[Task objective]
The listing that follows is to be output in full and without change.

[Supplied information]
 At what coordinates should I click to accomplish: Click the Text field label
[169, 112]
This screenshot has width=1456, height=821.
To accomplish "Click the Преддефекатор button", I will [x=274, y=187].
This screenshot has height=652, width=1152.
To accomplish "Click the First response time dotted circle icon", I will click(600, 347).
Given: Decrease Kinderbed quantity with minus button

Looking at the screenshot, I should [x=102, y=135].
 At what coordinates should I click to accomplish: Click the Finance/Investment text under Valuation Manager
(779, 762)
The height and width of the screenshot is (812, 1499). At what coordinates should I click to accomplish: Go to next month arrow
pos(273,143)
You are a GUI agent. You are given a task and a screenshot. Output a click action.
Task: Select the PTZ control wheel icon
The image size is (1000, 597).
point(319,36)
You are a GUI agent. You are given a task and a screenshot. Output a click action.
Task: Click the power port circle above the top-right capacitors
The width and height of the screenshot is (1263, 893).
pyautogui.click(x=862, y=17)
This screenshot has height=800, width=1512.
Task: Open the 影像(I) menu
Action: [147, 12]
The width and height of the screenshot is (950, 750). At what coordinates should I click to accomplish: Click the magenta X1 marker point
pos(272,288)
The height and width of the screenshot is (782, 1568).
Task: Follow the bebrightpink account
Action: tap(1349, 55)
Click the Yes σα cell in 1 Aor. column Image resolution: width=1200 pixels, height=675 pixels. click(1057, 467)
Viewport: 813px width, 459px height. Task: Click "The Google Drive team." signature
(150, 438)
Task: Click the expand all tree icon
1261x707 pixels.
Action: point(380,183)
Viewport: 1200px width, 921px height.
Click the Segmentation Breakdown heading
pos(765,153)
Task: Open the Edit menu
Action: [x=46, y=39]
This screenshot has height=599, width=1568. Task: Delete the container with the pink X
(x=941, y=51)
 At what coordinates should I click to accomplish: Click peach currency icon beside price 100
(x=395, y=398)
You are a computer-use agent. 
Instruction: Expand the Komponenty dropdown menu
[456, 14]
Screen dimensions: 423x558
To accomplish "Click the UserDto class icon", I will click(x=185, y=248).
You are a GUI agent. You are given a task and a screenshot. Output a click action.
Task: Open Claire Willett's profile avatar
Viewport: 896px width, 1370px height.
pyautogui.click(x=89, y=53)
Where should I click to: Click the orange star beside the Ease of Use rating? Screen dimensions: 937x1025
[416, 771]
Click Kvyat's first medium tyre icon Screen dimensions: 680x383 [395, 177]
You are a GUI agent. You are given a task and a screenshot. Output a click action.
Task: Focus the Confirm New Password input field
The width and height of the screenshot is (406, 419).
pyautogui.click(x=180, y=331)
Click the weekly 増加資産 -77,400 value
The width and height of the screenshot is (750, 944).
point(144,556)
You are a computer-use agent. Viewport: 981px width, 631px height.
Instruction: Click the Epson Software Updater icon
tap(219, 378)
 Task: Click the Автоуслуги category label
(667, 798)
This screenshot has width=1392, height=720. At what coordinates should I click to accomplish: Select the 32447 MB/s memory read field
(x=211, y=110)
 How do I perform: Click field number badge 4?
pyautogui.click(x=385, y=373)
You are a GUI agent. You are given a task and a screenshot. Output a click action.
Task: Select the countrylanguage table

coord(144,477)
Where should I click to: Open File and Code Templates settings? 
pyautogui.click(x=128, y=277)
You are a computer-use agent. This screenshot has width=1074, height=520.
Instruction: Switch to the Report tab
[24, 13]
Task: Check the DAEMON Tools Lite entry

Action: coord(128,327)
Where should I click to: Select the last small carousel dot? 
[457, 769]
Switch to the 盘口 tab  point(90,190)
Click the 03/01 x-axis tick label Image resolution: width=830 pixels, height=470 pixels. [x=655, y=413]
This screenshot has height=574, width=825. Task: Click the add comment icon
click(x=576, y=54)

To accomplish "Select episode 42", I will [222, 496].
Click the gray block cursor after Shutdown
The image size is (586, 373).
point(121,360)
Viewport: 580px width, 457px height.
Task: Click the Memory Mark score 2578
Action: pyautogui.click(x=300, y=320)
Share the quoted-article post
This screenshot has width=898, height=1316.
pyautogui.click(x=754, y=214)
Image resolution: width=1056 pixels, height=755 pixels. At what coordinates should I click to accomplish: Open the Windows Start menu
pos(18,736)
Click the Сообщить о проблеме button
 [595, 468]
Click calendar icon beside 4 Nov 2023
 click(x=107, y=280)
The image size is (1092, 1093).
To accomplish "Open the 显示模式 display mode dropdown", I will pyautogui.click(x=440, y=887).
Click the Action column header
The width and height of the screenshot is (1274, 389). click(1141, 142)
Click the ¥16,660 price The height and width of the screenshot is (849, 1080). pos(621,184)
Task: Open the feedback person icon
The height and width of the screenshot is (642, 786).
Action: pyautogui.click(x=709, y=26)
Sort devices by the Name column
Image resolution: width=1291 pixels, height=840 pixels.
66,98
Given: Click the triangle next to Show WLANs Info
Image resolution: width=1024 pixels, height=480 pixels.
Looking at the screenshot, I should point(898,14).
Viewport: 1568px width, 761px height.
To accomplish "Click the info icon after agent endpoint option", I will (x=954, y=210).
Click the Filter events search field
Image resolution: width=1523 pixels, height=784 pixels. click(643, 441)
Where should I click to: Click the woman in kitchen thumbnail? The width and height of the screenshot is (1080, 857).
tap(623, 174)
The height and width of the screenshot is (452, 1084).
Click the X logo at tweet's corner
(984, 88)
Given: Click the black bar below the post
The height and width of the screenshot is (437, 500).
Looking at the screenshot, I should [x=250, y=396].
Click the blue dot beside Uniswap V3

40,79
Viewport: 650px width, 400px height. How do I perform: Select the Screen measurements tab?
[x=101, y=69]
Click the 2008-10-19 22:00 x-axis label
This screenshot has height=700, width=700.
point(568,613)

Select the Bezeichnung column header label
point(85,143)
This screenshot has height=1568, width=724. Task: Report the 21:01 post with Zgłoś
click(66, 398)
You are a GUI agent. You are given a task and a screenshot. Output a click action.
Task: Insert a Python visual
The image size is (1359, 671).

[Exercise answer]
 At what coordinates should I click to accomplish: Click the Text field label
[169, 112]
This screenshot has width=1456, height=821.
To accomplish "Click the Преддефекатор button", I will [x=274, y=187].
This screenshot has height=652, width=1152.
To accomplish "Click the First response time dotted circle icon", I will click(600, 347).
Given: Decrease Kinderbed quantity with minus button

Looking at the screenshot, I should [x=102, y=135].
 At what coordinates should I click to accomplish: Click the Finance/Investment text under Valuation Manager
(779, 762)
The height and width of the screenshot is (812, 1499). At what coordinates should I click to accomplish: Go to next month arrow
pos(273,143)
You are a GUI agent. You are given a task and a screenshot. Output a click action.
Task: Select the PTZ control wheel icon
The image size is (1000, 597).
point(319,36)
You are a GUI agent. You are given a task and a screenshot. Output a click action.
Task: Click the power port circle above the top-right capacitors
The width and height of the screenshot is (1263, 893).
pyautogui.click(x=862, y=17)
This screenshot has height=800, width=1512.
Task: Open the 影像(I) menu
Action: [147, 12]
The width and height of the screenshot is (950, 750). At what coordinates should I click to accomplish: Click the magenta X1 marker point
pos(272,288)
The height and width of the screenshot is (782, 1568).
Task: Follow the bebrightpink account
Action: tap(1349, 55)
Click the Yes σα cell in 1 Aor. column Image resolution: width=1200 pixels, height=675 pixels. click(1057, 467)
Viewport: 813px width, 459px height. Task: Click "The Google Drive team." signature
(150, 438)
Task: Click the expand all tree icon
1261x707 pixels.
Action: point(380,183)
Viewport: 1200px width, 921px height.
Click the Segmentation Breakdown heading
pos(765,153)
Task: Open the Edit menu
Action: [x=46, y=39]
This screenshot has height=599, width=1568. Task: Delete the container with the pink X
(x=941, y=51)
 At what coordinates should I click to accomplish: Click peach currency icon beside price 100
(x=395, y=398)
You are a computer-use agent. 
Instruction: Expand the Komponenty dropdown menu
[456, 14]
Screen dimensions: 423x558
To accomplish "Click the UserDto class icon", I will click(x=185, y=248).
You are a GUI agent. You are given a task and a screenshot. Output a click action.
Task: Open Claire Willett's profile avatar
Viewport: 896px width, 1370px height.
pyautogui.click(x=89, y=53)
Where should I click to: Click the orange star beside the Ease of Use rating? Screen dimensions: 937x1025
[416, 771]
Click Kvyat's first medium tyre icon Screen dimensions: 680x383 [395, 177]
You are a GUI agent. You are given a task and a screenshot. Output a click action.
Task: Focus the Confirm New Password input field
The width and height of the screenshot is (406, 419).
pyautogui.click(x=180, y=331)
Click the weekly 増加資産 -77,400 value
The width and height of the screenshot is (750, 944).
point(144,556)
You are a computer-use agent. Viewport: 981px width, 631px height.
Instruction: Click the Epson Software Updater icon
tap(219, 378)
 Task: Click the Автоуслуги category label
(667, 798)
This screenshot has width=1392, height=720. At what coordinates should I click to accomplish: Select the 32447 MB/s memory read field
(x=211, y=110)
 How do I perform: Click field number badge 4?
pyautogui.click(x=385, y=373)
You are a GUI agent. You are given a task and a screenshot. Output a click action.
Task: Select the countrylanguage table

coord(144,477)
Where should I click to: Open File and Code Templates settings? 
pyautogui.click(x=128, y=277)
You are a computer-use agent. This screenshot has width=1074, height=520.
Instruction: Switch to the Report tab
[24, 13]
Task: Check the DAEMON Tools Lite entry

Action: coord(128,327)
Where should I click to: Select the last small carousel dot? 
[457, 769]
Switch to the 盘口 tab  point(90,190)
Click the 03/01 x-axis tick label Image resolution: width=830 pixels, height=470 pixels. [x=655, y=413]
This screenshot has height=574, width=825. Task: Click the add comment icon
click(x=576, y=54)

To accomplish "Select episode 42", I will [222, 496].
Click the gray block cursor after Shutdown
The image size is (586, 373).
point(121,360)
Viewport: 580px width, 457px height.
Task: Click the Memory Mark score 2578
Action: pyautogui.click(x=300, y=320)
Share the quoted-article post
This screenshot has width=898, height=1316.
pyautogui.click(x=754, y=214)
Image resolution: width=1056 pixels, height=755 pixels. At what coordinates should I click to accomplish: Open the Windows Start menu
pos(18,736)
Click the Сообщить о проблеме button
 [595, 468]
Click calendar icon beside 4 Nov 2023
 click(x=107, y=280)
The image size is (1092, 1093).
To accomplish "Open the 显示模式 display mode dropdown", I will pyautogui.click(x=440, y=887).
Click the Action column header
The width and height of the screenshot is (1274, 389). click(1141, 142)
Click the ¥16,660 price The height and width of the screenshot is (849, 1080). pos(621,184)
Task: Open the feedback person icon
The height and width of the screenshot is (642, 786).
Action: pyautogui.click(x=709, y=26)
Sort devices by the Name column
Image resolution: width=1291 pixels, height=840 pixels.
66,98
Given: Click the triangle next to Show WLANs Info
Image resolution: width=1024 pixels, height=480 pixels.
Looking at the screenshot, I should point(898,14).
Viewport: 1568px width, 761px height.
To accomplish "Click the info icon after agent endpoint option", I will (x=954, y=210).
Click the Filter events search field
Image resolution: width=1523 pixels, height=784 pixels. click(643, 441)
Where should I click to: Click the woman in kitchen thumbnail? The width and height of the screenshot is (1080, 857).
tap(623, 174)
The height and width of the screenshot is (452, 1084).
Click the X logo at tweet's corner
(984, 88)
Given: Click the black bar below the post
The height and width of the screenshot is (437, 500).
Looking at the screenshot, I should [x=250, y=396].
Click the blue dot beside Uniswap V3

40,79
Viewport: 650px width, 400px height. How do I perform: Select the Screen measurements tab?
[x=101, y=69]
Click the 2008-10-19 22:00 x-axis label
This screenshot has height=700, width=700.
point(568,613)

Select the Bezeichnung column header label
point(85,143)
This screenshot has height=1568, width=724. Task: Report the 21:01 post with Zgłoś
click(66, 398)
You are a GUI agent. You are given a task and a screenshot. Output a click action.
Task: Insert a Python visual
The image size is (1359, 671).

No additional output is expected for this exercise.